The Iapetus Ocean existed in the Neoproterozoic and Palaeozoic eras (between 600 and 400 million years ago). The ocean was in the southern hemisphere, between three paleocontinents. The ocean disappeared when these three continents joined to form one big landmass.[2] That large continent has been given various names, such as Laurussia or the Old Red Sandstone continent. Probably the best name is Euramerica, because basically it was American and Europe stuck together.

The Iapetus Ocean was between continental masses that would at a much later time roughly form the opposite shores of the Atlantic Ocean. It was a kind of precursor of the Atlantic.[3]

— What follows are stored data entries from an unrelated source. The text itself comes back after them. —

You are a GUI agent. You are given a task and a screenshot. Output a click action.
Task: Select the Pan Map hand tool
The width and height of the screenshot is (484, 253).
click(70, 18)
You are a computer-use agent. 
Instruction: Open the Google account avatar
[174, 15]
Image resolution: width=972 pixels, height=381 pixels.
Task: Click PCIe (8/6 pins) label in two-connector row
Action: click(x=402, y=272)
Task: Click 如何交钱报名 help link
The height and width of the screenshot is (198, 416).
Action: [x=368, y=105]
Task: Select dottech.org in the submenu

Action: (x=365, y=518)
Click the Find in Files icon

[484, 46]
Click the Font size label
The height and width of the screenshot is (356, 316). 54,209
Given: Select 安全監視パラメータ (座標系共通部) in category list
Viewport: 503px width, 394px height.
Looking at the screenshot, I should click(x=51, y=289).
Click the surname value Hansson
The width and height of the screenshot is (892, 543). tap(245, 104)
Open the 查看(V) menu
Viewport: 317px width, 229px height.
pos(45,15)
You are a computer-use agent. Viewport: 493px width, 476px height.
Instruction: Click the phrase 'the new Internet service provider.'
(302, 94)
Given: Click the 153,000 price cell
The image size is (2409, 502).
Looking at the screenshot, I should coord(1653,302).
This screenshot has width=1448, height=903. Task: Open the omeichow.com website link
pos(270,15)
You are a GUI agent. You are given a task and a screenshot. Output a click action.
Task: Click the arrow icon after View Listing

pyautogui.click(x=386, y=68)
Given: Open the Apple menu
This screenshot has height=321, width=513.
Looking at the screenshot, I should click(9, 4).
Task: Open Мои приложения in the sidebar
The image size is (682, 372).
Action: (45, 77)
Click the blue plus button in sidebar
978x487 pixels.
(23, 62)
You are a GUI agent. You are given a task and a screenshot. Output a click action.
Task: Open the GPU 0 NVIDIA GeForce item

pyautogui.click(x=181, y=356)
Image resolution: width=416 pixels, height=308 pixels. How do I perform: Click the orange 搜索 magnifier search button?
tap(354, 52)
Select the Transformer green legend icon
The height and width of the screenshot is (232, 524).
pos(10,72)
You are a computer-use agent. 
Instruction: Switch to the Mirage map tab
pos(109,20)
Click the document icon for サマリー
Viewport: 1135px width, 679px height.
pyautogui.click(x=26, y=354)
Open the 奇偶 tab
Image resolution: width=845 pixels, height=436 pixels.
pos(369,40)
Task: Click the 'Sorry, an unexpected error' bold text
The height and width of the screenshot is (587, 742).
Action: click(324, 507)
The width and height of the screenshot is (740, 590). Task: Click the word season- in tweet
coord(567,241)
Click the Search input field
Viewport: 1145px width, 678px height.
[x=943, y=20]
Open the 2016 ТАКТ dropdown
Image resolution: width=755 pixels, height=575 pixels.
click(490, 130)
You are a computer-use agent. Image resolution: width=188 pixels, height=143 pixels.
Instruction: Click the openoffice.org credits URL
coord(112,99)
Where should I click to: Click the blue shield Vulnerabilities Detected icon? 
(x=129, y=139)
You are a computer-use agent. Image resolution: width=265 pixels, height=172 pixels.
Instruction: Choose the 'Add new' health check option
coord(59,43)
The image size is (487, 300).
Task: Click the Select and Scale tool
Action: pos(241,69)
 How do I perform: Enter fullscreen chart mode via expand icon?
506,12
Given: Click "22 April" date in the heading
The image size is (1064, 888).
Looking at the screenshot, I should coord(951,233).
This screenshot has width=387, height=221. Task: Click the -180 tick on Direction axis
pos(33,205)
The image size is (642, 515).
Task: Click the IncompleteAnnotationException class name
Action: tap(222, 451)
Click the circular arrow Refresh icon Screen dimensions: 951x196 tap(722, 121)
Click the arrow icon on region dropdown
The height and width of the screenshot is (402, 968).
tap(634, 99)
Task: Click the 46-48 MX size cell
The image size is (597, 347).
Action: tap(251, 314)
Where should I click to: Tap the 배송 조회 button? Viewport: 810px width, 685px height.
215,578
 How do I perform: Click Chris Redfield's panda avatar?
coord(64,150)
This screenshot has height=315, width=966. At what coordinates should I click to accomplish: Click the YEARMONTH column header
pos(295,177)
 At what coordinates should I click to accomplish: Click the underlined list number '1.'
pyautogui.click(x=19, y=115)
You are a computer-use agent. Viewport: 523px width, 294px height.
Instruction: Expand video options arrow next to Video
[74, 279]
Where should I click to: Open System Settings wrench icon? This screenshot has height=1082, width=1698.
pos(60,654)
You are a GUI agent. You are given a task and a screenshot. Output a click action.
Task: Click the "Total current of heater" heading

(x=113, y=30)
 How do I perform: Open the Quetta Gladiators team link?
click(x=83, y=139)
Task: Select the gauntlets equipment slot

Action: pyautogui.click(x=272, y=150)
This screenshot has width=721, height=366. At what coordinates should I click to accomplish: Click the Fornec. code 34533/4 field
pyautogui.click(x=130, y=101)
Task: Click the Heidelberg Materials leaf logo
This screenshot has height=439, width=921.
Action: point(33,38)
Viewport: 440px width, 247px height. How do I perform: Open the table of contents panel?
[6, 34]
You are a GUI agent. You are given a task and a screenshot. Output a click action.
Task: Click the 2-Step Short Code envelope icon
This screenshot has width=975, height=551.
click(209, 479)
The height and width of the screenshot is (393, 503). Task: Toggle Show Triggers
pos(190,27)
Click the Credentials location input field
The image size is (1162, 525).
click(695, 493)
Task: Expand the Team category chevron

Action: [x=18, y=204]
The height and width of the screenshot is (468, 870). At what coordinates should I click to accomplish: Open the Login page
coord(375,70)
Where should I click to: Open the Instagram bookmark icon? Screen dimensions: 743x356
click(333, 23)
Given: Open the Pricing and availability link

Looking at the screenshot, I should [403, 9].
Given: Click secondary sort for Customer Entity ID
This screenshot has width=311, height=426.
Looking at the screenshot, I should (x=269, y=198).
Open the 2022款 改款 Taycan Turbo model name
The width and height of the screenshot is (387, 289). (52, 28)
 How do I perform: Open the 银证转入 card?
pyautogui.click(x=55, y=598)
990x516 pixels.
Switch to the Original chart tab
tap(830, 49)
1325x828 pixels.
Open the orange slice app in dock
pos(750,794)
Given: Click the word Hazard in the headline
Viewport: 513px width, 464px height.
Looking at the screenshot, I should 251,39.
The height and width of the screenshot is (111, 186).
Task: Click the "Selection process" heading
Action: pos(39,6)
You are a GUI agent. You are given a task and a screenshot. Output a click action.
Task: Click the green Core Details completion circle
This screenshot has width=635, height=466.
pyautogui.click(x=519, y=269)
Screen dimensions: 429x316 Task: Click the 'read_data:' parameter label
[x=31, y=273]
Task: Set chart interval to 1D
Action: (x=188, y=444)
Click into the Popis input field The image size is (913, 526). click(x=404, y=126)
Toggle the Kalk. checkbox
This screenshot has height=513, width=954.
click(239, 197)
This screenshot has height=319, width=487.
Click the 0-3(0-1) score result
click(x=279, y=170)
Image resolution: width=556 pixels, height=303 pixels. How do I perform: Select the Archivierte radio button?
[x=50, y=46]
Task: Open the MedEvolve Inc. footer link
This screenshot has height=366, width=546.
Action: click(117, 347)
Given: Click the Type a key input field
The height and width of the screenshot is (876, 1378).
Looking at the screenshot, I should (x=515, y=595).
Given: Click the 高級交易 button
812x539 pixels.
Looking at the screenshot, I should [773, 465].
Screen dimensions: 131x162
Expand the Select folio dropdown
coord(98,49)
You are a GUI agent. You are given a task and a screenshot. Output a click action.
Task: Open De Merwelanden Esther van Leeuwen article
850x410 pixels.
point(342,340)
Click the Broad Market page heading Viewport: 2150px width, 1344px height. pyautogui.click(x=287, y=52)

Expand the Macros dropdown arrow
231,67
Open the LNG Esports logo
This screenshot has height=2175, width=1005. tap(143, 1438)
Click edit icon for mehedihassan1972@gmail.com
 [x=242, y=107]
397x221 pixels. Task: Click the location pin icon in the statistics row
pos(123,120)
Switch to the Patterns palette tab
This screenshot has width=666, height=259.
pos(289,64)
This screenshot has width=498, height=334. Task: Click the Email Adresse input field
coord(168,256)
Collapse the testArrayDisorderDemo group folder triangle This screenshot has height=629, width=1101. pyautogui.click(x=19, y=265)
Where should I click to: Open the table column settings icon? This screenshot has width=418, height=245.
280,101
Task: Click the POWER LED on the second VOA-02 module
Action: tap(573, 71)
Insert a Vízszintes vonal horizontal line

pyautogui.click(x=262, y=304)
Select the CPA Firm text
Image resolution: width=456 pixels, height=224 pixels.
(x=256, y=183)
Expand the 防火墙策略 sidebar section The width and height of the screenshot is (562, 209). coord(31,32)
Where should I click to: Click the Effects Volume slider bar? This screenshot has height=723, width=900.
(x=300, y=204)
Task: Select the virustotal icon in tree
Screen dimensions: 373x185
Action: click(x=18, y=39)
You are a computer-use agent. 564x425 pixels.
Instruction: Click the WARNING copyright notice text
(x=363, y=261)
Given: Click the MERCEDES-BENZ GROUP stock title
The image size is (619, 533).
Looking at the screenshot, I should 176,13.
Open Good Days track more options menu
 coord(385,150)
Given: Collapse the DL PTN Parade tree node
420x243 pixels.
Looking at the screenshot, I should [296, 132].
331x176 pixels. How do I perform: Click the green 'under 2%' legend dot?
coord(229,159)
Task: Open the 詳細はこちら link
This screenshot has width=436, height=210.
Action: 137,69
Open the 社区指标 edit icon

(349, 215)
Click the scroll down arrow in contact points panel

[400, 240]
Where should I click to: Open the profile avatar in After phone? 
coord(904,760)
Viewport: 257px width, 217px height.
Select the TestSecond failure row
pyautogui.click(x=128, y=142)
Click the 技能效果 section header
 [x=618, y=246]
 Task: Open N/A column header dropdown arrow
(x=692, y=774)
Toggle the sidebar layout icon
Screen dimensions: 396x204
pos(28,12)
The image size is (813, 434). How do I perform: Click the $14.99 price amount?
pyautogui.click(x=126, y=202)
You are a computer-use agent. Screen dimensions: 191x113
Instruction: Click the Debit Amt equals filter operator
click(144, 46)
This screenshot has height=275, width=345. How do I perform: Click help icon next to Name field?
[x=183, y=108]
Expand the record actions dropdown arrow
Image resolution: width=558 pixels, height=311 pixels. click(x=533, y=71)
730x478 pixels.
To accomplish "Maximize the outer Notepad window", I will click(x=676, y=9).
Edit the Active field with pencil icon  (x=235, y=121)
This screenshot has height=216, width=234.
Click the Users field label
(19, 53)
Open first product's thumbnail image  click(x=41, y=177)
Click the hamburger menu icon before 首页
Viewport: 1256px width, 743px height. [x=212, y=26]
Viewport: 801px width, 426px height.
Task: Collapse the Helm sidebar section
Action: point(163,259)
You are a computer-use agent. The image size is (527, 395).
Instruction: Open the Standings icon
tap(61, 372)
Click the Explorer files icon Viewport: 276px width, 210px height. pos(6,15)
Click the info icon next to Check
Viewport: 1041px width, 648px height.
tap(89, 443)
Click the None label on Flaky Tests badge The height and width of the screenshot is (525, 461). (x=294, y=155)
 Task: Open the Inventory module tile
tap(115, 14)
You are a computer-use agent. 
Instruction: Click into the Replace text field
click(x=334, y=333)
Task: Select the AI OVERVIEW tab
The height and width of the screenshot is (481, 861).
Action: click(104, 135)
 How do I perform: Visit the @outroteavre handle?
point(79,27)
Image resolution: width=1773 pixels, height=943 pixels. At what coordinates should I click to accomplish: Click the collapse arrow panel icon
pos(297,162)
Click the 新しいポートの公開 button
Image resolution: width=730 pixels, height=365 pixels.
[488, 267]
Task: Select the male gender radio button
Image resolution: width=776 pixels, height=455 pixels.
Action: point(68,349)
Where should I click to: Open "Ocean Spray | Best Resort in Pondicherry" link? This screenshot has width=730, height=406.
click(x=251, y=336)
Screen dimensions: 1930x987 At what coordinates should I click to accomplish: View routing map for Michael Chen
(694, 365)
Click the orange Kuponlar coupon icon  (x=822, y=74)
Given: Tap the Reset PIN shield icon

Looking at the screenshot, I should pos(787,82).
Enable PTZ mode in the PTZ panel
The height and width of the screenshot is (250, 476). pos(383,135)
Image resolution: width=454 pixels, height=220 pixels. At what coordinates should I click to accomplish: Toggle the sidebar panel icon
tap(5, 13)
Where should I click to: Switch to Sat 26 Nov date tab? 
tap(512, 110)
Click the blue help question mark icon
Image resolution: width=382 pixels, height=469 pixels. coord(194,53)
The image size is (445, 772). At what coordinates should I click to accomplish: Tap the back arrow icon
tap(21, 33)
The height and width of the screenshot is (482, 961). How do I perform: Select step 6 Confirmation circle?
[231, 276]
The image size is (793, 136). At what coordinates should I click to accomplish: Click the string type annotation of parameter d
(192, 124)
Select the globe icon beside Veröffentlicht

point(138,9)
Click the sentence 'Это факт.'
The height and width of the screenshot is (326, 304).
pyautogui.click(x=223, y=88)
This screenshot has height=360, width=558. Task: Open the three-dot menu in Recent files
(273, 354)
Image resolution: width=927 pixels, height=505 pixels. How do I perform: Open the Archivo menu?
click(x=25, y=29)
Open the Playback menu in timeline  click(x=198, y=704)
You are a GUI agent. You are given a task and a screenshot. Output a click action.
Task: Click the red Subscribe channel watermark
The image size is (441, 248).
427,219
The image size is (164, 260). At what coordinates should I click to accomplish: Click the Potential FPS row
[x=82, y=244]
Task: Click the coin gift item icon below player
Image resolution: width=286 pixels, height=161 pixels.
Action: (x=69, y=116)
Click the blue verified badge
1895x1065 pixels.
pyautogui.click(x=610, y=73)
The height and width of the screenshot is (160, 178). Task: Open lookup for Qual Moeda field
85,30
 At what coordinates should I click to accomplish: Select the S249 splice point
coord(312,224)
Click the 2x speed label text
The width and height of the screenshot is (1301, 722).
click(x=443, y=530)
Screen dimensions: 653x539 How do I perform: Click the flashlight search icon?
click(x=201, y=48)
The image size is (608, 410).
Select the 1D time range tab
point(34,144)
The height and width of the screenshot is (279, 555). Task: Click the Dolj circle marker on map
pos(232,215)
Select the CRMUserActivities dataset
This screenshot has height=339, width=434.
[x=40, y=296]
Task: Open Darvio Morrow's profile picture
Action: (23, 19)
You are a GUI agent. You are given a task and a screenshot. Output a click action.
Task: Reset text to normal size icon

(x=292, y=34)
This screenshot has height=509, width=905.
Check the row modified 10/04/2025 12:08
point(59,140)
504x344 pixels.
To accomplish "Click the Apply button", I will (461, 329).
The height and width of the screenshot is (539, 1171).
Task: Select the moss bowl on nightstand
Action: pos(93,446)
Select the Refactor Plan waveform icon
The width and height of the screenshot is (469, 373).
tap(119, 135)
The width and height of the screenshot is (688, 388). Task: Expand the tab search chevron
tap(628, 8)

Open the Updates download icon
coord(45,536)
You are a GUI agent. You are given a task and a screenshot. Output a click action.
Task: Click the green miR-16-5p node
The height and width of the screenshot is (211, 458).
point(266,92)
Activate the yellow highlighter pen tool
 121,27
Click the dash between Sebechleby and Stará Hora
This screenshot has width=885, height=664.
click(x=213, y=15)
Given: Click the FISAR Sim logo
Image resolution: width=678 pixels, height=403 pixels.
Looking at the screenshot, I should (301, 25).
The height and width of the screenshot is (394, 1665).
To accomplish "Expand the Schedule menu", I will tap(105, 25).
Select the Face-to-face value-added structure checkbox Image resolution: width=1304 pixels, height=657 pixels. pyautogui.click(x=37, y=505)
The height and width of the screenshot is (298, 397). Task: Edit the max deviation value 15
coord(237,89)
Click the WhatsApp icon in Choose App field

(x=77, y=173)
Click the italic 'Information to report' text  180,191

At the start of the 19th century, American paleontologist Charles Doolittle Walcott noticed differences in early Paleozoic benthic trilobites either side of the line which later was called the Iapetus Suture.

The so called "Pacific fauna" of Laurentia, as found in Scotland and western Newfoundland, was quite different from those of Baltica, often called the "Atlantic fauna". The latter is found in the southern parts of the British Isles and eastern Newfoundland. Geologists of the early 20th century thought a large trough, a so-called geosyncline, had existed between Scotland and England in the early Paleozoic, keeping both sides separated.

With the development of plate tectonics in the 1960s geologists concluded the Atlantic Ocean must have had a precursor before the time of Pangaea. That ocean had closed as three continents joined, producing the Iapetus Suture.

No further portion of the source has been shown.